For $$x = 0$$: The factor is $$x^3$$. The exponent is 3, which is an odd number. Therefore, the graph crosses the x-axis at $$x = 0$$.

For $$x = 1$$: The factor is $$(x-1)^2$$. The exponent is 2, which is an even number. Therefore, the graph touches the x-axis and turns around at $$x = 1$$.

## Question1.c:

**step1 Find the y-intercept by setting x = 0**

The y-intercept is the value of $$f(x)$$ when $$x = 0$$. We substitute $$x=0$$ into the function.
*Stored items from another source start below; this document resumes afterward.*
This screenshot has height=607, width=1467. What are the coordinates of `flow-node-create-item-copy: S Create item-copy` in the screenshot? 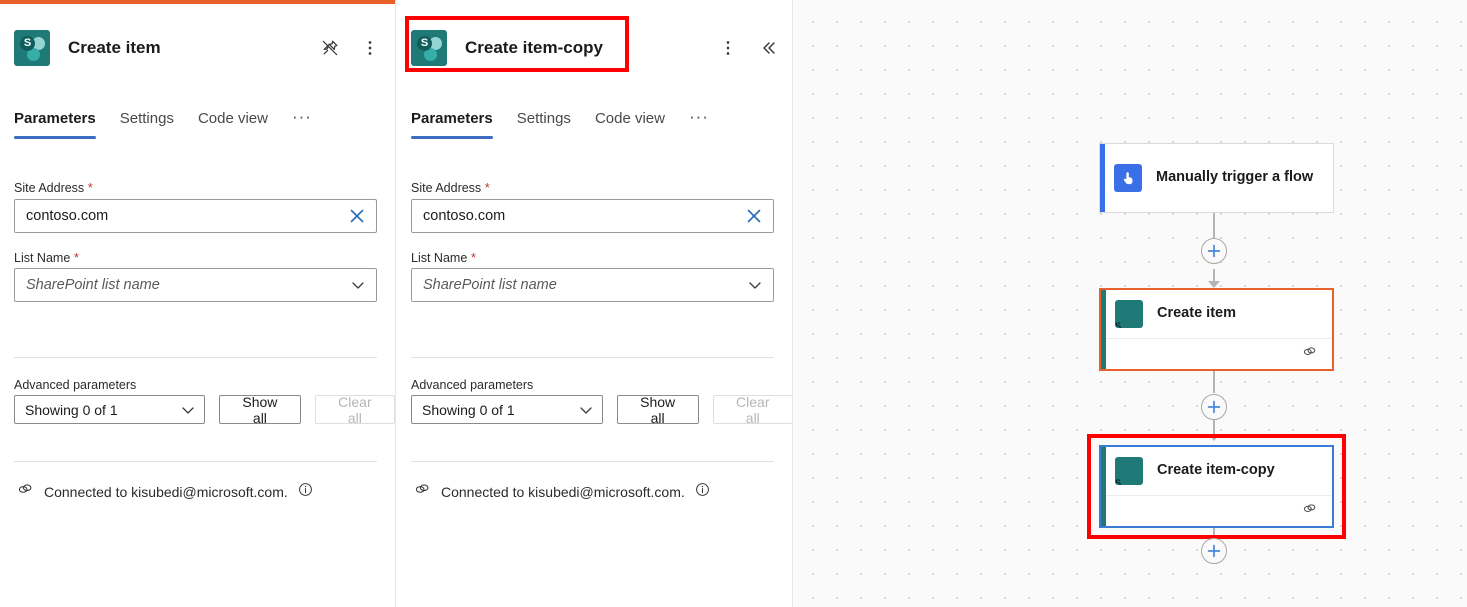 It's located at (1216, 486).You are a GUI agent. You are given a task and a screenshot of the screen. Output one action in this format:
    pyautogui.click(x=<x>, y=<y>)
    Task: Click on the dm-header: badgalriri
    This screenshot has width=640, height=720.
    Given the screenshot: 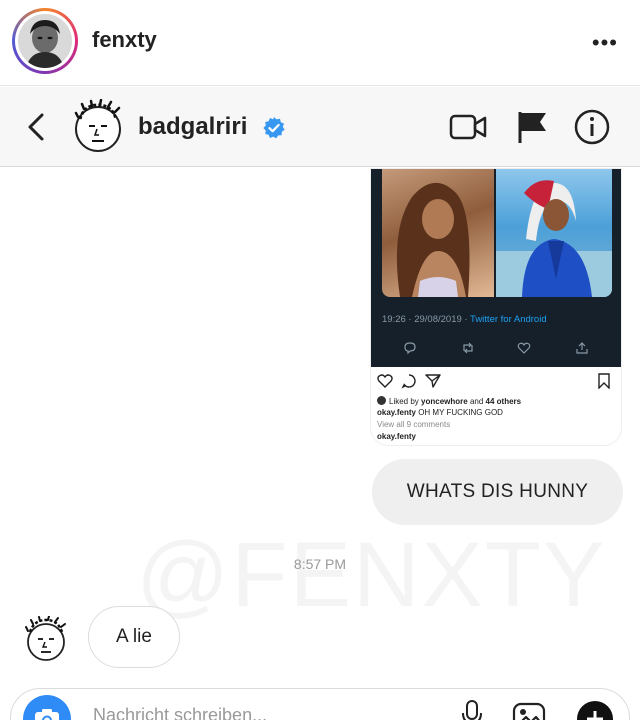 What is the action you would take?
    pyautogui.click(x=320, y=127)
    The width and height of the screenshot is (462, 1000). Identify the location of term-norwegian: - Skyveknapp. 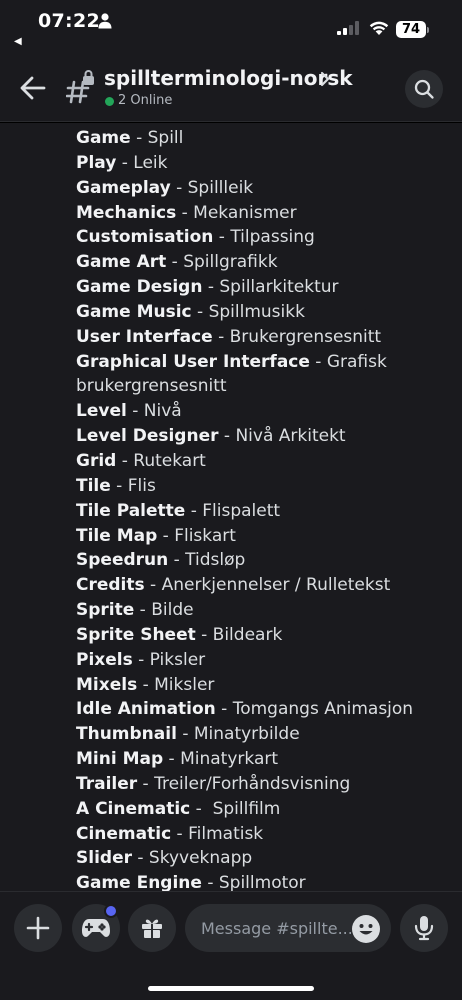
(192, 858).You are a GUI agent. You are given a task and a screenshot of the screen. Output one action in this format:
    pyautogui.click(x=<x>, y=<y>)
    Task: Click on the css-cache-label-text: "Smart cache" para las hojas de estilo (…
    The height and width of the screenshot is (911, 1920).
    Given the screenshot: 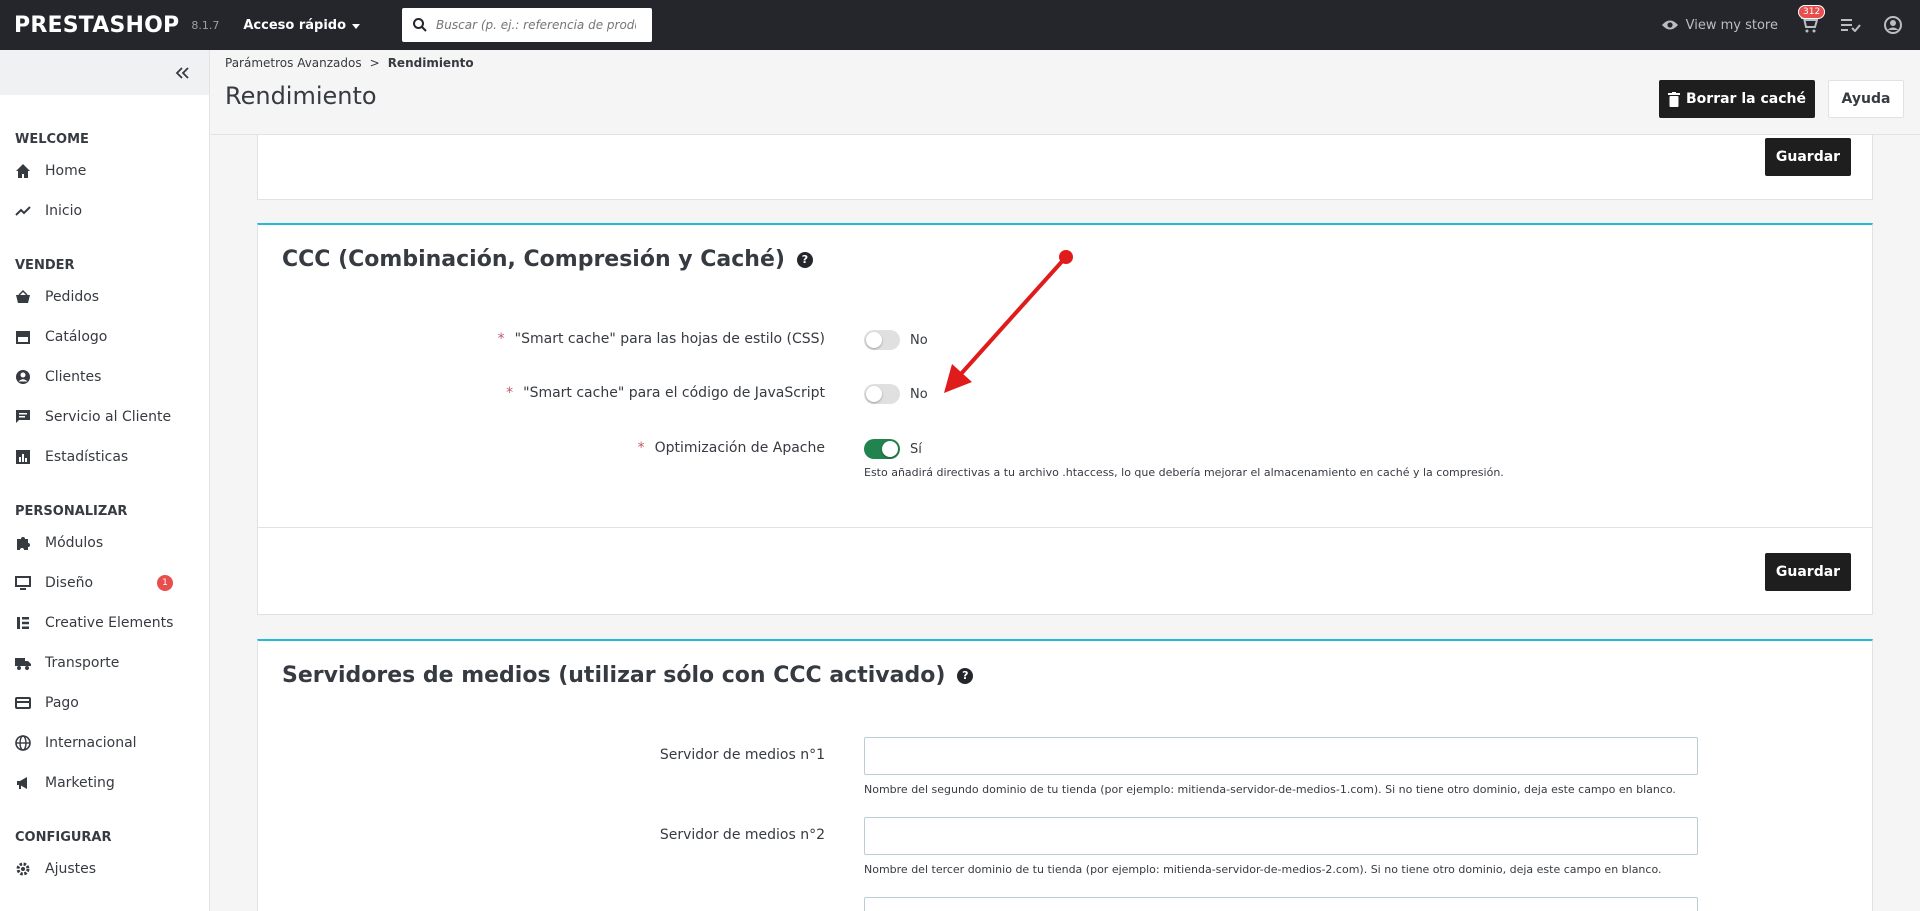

$$f(0) = -2 (0)^{3}(0-1)^{2}(0+5)$$

Calculate the value:

$$f(0) = -2 (0)(1)(5) = 0$$

So, the y-intercept is 0. This also confirms that $$x=0$$ is an x-intercept.

## Question1.d:

**step1 Check for y-axis and Origin Symmetry**

To check for y-axis symmetry, we evaluate $$f(-x)$$ and see if it equals $$f(x)$$. To check for origin symmetry, we evaluate $$f(-x)$$ and see if it equals $$-f(x)$$.

$$f(x)=-2 x^{3}(x-1)^{2}(x+5)$$

Let's find $$f(-x)$$.

$$f(-x) = -2 (-x)^{3}(-x-1)^{2}(-x+5)$$

$$f(-x) = -2 (-x^{3})(-(x+1))^{2}(-(x-5))$$

$$f(-x) = -2 (-x^{3})(x+1)^{2}(-(x-5))$$

$$f(-x) = (2x^{3})(x+1)^{2}(-(x-5))$$

$$f(-x) = -2x^{3}(x+1)^{2}(x-5)$$

Comparing $$f(-x)$$ with $$f(x)$$, we see that $$f(-x) \neq f(x)$$. So, there is no y-axis symmetry.

Now let's find $$-f(x)$$.

$$-f(x) = -(-2 x^{3}(x-1)^{2}(x+5)) = 2 x^{3}(x-1)^{2}(x+5)$$

Comparing $$f(-x)$$ with $$-f(x)$$, we see that $$f(-x) \neq -f(x)$$. So, there is no origin symmetry.

Therefore, the graph has neither y-axis symmetry nor origin symmetry.

## Question1.e:

**step1 Find Additional Points and Determine Maximum Turning Points**

To get a better sketch of the graph, we can choose some additional x-values between and beyond the x-intercepts (-5, 0, 1) and calculate their corresponding y-values.

The x-intercepts are at -5, 0, and 1. Let's pick some points like -6, -2, 0.5, and 2.

For $$x = -6$$:

$$f(-6) = -2(-6)^3(-6-1)^2(-6+5)$$

$$f(-6) = -2(-216)(-7)^2(-1)$$

$$f(-6) = -2(-216)(49)(-1)$$

$$f(-6) = 432(49)(-1) = -21168$$

Point: (-6, -21168)

For $$x = -2$$:

$$f(-2) = -2(-2)^3(-2-1)^2(-2+5)$$

$$f(-2) = -2(-8)(-3)^2(3)$$

$$f(-2) = -2(-8)(9)(3)$$

$$f(-2) = 16(27) = 432$$

Point: (-2, 432)

For $$x = 0.5$$:

$$f(0.5) = -2(0.5)^3(0.5-1)^2(0.5+5)$$

$$f(0.5) = -2(0.125)(-0.5)^2(5.5)$$

$$f(0.5) = -2(0.125)(0.25)(5.5)$$

$$f(0.5) = -0.25(0.25)(5.5) = -0.0625(5.5) = -0.34375$$

Point: (0.5, -0.34375)

For $$x = 2$$:

$$f(2) = -2(2)^3(2-1)^2(2+5)$$

$$f(2) = -2(8)(1)^2(7)$$

$$f(2) = -2(8)(1)(7)$$

$$f(2) = -16(7) = -112$$

Point: (2, -112)

The maximum number of turning points for a polynomial function of degree $$n$$ is $$n-1$$. In this case, the degree of $$f(x)$$ is 6. Therefore, the maximum number of turning points is $$6-1=5$$.